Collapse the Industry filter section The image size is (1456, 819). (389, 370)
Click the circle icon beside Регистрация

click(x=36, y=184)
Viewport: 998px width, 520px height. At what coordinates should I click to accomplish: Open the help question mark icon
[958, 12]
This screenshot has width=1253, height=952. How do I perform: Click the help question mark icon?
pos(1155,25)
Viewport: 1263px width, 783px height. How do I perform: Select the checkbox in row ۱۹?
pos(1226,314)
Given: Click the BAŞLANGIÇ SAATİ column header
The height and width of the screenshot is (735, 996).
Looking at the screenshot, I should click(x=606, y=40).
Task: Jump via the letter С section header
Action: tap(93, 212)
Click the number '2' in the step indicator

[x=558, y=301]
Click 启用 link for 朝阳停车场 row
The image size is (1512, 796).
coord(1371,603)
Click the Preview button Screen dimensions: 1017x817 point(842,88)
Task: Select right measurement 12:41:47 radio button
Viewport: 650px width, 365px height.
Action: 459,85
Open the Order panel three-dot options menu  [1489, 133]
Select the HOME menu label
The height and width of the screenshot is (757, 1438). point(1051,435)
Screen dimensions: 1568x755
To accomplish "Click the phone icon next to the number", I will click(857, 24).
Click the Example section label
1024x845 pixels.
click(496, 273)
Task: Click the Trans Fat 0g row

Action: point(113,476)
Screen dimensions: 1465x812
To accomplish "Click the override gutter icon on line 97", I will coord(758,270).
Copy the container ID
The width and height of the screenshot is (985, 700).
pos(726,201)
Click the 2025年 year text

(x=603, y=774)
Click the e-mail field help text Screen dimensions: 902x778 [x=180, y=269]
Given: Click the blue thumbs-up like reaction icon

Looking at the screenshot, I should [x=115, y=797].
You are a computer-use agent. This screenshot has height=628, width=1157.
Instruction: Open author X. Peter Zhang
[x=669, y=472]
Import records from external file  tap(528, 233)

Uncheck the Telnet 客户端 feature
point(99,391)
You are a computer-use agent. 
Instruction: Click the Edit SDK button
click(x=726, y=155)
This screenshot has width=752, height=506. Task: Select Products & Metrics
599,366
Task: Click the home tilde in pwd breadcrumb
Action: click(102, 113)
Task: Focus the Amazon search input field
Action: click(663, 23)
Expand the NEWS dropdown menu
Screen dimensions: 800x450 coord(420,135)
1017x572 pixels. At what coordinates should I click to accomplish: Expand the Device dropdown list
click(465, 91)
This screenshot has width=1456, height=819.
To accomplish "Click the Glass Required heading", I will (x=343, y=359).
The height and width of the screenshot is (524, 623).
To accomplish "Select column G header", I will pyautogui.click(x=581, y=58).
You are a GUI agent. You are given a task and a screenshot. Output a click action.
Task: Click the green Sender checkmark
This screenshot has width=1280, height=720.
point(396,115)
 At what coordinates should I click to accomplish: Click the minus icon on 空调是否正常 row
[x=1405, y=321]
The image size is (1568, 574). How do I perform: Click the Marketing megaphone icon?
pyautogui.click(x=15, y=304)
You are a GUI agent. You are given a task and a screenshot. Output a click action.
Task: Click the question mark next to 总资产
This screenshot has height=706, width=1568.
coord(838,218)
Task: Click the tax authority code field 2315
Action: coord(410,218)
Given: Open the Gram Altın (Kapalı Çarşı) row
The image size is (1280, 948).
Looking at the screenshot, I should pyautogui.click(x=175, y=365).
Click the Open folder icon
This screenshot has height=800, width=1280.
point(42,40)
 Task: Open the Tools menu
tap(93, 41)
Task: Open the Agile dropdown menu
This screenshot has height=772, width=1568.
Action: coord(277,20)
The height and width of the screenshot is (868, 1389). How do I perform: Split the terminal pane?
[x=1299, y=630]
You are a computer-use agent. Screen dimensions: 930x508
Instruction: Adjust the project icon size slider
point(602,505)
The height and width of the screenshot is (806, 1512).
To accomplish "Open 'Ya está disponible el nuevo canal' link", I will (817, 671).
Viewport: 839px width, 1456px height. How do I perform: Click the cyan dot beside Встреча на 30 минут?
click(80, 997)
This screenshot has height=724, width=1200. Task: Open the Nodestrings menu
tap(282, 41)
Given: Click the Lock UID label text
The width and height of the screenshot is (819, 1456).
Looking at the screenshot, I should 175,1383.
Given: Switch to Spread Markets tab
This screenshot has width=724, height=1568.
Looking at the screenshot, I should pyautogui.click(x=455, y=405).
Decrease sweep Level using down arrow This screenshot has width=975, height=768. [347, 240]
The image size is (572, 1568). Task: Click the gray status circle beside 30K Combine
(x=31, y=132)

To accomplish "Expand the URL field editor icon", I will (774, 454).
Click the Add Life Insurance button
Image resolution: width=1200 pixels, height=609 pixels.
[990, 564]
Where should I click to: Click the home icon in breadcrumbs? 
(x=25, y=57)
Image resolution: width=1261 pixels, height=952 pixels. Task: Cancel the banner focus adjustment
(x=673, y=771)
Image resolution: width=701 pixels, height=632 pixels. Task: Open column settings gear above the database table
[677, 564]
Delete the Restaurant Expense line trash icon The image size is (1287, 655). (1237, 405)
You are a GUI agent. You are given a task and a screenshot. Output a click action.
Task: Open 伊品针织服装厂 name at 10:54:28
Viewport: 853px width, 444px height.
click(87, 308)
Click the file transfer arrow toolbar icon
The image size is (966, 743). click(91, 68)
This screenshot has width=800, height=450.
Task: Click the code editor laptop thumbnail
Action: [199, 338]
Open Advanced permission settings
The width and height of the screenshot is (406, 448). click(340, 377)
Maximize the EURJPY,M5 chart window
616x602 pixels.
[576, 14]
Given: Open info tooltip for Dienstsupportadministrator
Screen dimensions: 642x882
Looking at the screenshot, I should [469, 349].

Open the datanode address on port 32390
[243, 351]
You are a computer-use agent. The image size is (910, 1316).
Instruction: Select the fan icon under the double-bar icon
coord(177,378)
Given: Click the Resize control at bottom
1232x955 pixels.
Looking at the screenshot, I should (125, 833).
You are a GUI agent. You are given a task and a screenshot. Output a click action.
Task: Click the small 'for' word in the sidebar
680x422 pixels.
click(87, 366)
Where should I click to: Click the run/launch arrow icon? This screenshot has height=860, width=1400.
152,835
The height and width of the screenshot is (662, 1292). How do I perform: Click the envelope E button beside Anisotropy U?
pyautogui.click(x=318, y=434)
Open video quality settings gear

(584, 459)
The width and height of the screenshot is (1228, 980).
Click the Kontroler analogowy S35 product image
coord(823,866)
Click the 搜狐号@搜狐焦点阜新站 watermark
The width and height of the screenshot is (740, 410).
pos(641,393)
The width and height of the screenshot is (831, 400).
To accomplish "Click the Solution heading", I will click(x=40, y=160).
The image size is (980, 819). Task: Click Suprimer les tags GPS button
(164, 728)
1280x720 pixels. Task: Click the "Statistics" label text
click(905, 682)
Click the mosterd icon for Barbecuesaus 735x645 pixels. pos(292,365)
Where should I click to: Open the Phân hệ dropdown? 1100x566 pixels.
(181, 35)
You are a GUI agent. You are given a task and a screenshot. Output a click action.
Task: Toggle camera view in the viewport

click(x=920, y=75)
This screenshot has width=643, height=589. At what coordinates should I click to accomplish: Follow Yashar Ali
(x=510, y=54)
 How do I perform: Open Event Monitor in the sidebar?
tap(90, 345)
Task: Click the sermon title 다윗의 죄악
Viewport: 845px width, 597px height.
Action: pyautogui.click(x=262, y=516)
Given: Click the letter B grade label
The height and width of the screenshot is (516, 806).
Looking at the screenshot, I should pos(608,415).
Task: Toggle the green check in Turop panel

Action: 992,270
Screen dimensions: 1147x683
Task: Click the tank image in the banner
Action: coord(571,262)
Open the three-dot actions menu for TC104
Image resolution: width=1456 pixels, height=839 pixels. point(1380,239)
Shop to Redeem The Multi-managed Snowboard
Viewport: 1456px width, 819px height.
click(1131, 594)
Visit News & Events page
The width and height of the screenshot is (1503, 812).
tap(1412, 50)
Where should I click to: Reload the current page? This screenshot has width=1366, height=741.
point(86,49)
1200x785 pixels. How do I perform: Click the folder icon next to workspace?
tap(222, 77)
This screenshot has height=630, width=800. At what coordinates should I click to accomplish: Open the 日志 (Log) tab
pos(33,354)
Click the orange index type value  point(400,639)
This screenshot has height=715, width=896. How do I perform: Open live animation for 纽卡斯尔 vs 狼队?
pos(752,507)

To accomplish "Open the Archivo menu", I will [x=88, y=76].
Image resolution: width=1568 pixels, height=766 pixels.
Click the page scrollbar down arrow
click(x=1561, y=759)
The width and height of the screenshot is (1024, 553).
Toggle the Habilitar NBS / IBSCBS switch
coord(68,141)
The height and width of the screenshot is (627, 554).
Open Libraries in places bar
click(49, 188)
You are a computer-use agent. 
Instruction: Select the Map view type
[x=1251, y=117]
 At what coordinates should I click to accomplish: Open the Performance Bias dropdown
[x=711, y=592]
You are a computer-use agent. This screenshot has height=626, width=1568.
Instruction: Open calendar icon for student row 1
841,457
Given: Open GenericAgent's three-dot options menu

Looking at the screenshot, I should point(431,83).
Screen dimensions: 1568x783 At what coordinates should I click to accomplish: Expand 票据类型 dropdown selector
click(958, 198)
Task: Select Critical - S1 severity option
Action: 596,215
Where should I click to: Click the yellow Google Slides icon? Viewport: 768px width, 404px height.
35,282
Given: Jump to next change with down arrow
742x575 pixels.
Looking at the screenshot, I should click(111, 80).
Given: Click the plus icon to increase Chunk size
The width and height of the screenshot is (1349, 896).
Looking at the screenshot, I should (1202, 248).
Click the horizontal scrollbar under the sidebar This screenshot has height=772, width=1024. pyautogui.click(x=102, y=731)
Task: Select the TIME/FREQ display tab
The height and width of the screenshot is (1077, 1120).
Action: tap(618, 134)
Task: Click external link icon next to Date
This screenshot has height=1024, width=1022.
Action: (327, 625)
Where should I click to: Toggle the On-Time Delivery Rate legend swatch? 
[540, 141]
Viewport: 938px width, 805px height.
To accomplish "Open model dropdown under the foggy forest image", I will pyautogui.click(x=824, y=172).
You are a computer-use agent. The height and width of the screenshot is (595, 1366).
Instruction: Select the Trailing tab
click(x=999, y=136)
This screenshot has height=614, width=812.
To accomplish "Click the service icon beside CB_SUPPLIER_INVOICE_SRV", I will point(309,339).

○ ○ ○

#### [EXERCISE DIRECTIONS]
Return verbatim the records beginning with the line that contains "1200x785 pixels. How" and continuing through the line that contains "Action: 596,215", with both of those lines included.

#### [CORRECT OUTPUT]
1200x785 pixels. How do I perform: Click the folder icon next to workspace?
tap(222, 77)
This screenshot has height=630, width=800. At what coordinates should I click to accomplish: Open the 日志 (Log) tab
pos(33,354)
Click the orange index type value  point(400,639)
This screenshot has height=715, width=896. How do I perform: Open live animation for 纽卡斯尔 vs 狼队?
pos(752,507)

To accomplish "Open the Archivo menu", I will [x=88, y=76].
Image resolution: width=1568 pixels, height=766 pixels.
Click the page scrollbar down arrow
click(x=1561, y=759)
The width and height of the screenshot is (1024, 553).
Toggle the Habilitar NBS / IBSCBS switch
coord(68,141)
The height and width of the screenshot is (627, 554).
Open Libraries in places bar
click(49, 188)
You are a computer-use agent. 
Instruction: Select the Map view type
[x=1251, y=117]
 At what coordinates should I click to accomplish: Open the Performance Bias dropdown
[x=711, y=592]
You are a computer-use agent. This screenshot has height=626, width=1568.
Instruction: Open calendar icon for student row 1
841,457
Given: Open GenericAgent's three-dot options menu

Looking at the screenshot, I should point(431,83).
Screen dimensions: 1568x783 At what coordinates should I click to accomplish: Expand 票据类型 dropdown selector
click(958, 198)
Task: Select Critical - S1 severity option
Action: 596,215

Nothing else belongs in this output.